Immunohistochemical and clinicopathological features of 58 gastrointestinal stromal tumors (GIST) were studied. One occurred in the esophagus, 41 in the stomach, nine in the small intestine, and seven in the large intestine. By using indirect immunoperoxidase staining for Cajal cell markers (c‐kit protein and CD34), smooth muscle markers (α‐smooth muscle actin, desmin, heavy caldesmon and calponin) and Schwann cell markers (S‐100 protein and Leu 7), GIST were classified into five groups, such as Cajal cell type (n = 9), myogenic type (n = 5), Schwann cell type (n = 2), mixed cell type (n = 40) and undifferentiated type (n = 2). c‐kit Protein (42/58; 72%) and CD34 (45/58; 78%) were commonly and diffusely expressed in GIST. Novel smooth muscle markers, caldesmon (29/58; 50%) and calponin (18/58; 31%), were useful in detecting myogenic characters of GIST. S‐100 protein was expressed in 16 (28%) tumors, two of which were also reactive with Leu 7 (CD57).
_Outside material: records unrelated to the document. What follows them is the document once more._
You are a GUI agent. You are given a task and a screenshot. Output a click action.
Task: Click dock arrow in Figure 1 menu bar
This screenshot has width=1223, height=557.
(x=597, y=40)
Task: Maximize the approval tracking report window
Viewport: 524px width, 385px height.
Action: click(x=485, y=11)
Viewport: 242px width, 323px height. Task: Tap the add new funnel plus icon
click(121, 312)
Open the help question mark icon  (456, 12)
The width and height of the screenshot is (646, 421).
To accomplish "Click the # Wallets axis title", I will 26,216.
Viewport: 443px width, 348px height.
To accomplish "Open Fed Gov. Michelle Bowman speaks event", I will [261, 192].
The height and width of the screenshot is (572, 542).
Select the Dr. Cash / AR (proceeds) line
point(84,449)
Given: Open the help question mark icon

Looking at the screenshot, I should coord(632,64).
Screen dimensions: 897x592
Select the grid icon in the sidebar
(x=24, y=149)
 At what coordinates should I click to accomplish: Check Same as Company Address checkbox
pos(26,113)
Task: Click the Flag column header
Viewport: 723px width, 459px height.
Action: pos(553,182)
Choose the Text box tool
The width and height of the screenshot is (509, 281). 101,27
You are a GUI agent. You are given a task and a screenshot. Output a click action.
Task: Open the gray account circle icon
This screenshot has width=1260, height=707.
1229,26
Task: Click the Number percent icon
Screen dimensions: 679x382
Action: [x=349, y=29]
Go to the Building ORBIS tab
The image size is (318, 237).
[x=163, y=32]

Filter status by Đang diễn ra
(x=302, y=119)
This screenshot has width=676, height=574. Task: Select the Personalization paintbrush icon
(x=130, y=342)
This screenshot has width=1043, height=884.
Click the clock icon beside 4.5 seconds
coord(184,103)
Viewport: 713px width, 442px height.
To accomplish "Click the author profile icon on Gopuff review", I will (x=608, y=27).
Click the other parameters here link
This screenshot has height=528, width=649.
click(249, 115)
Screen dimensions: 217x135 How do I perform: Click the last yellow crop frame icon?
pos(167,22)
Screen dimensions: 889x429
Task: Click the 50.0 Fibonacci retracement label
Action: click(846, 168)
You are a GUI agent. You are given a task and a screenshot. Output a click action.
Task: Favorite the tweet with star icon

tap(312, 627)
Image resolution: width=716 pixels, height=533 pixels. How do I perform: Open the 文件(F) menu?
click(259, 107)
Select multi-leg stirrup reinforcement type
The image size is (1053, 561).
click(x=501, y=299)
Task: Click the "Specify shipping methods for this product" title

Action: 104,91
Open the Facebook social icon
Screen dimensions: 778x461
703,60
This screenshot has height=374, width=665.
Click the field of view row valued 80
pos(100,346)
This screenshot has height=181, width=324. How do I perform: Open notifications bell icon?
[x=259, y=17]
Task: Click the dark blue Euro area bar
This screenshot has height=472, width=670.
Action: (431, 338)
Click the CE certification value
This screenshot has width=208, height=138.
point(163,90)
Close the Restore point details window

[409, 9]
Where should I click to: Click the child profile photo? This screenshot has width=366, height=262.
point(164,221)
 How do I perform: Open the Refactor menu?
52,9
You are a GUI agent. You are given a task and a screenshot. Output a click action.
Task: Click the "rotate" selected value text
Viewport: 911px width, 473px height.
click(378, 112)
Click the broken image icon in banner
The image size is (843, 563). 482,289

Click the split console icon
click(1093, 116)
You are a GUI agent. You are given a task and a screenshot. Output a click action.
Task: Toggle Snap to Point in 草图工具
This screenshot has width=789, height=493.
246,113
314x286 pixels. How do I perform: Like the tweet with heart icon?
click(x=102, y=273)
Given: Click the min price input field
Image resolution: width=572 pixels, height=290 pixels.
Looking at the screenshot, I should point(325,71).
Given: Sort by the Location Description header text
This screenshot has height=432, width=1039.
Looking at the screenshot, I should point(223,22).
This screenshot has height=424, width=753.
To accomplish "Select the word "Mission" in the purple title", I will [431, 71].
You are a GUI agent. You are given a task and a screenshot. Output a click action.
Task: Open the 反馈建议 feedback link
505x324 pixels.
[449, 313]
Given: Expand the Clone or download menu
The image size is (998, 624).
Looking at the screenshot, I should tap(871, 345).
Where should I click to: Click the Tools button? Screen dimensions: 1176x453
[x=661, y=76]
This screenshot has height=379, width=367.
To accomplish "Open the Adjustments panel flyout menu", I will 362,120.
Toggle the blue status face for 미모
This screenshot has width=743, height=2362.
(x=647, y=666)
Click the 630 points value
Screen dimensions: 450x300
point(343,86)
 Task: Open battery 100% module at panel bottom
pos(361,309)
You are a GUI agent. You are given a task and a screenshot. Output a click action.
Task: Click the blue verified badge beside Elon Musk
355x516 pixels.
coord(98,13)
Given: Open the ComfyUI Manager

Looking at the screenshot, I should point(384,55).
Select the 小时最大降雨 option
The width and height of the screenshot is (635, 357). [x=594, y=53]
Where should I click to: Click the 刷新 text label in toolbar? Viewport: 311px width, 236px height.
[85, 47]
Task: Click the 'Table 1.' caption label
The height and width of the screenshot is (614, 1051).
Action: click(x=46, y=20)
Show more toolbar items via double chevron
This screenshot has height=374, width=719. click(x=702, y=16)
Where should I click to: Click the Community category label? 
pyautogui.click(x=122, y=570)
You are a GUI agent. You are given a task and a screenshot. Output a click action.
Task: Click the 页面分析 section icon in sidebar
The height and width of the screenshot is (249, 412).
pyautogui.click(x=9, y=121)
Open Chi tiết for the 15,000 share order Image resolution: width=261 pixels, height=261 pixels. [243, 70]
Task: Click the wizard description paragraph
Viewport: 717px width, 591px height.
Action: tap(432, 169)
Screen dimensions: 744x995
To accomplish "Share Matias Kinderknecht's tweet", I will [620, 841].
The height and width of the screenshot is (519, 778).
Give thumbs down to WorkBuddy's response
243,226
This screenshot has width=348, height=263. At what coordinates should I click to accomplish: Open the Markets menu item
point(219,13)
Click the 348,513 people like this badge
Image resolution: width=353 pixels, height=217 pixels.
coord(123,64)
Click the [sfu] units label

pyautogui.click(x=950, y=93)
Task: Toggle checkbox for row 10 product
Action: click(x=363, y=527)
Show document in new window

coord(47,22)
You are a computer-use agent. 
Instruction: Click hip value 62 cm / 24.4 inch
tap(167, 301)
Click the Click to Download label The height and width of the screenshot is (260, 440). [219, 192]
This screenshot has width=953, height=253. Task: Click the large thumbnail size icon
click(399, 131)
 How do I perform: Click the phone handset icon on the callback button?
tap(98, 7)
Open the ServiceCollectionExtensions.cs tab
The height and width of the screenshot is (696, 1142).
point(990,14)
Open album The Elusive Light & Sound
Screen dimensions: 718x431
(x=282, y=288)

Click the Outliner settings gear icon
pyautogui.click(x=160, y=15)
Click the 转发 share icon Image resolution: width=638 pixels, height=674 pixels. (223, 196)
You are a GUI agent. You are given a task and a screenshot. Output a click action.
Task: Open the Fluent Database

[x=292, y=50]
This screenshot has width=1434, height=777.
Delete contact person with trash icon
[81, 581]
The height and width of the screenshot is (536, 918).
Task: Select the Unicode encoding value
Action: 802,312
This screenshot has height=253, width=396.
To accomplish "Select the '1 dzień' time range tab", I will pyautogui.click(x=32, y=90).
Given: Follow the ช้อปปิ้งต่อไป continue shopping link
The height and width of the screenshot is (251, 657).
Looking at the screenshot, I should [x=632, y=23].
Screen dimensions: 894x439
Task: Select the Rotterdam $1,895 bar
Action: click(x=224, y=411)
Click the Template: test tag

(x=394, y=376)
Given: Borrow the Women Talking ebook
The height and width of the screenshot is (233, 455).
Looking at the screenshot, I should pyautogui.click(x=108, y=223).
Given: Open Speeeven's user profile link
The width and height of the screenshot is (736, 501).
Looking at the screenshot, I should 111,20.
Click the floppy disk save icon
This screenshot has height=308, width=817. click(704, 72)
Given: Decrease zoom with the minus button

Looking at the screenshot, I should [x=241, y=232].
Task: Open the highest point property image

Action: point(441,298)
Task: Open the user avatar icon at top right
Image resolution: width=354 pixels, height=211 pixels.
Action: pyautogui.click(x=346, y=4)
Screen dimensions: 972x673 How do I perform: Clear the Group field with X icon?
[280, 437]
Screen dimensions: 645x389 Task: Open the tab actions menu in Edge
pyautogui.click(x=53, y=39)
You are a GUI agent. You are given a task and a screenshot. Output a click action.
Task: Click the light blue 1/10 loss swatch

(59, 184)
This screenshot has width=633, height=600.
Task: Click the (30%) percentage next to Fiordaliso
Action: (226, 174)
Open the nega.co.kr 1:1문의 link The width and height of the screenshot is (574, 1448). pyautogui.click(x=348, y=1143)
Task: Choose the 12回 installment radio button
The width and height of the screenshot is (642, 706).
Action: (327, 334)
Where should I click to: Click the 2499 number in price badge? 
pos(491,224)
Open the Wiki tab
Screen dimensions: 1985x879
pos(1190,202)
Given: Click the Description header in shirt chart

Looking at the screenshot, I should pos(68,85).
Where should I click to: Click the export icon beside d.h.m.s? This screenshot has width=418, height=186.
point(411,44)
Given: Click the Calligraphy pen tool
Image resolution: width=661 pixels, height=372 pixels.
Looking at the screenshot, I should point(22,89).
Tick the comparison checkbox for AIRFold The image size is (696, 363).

Three small bowel tumors with skeinoid fibers expressed the Cajal cell markers, and were categorizable in GIST. Clinicopathological analyses using aggressive (n = 21) and non‐aggressive (n = 21) GIST indicated that the malignant potential was correlated with the intestinal location, large tumor size, high cellularity, necrosis, solid (non‐interlacing bundled) pattern of growth, negativity of c‐kit protein and/or CD34, high mitotic count, and high MIB‐1 labeling.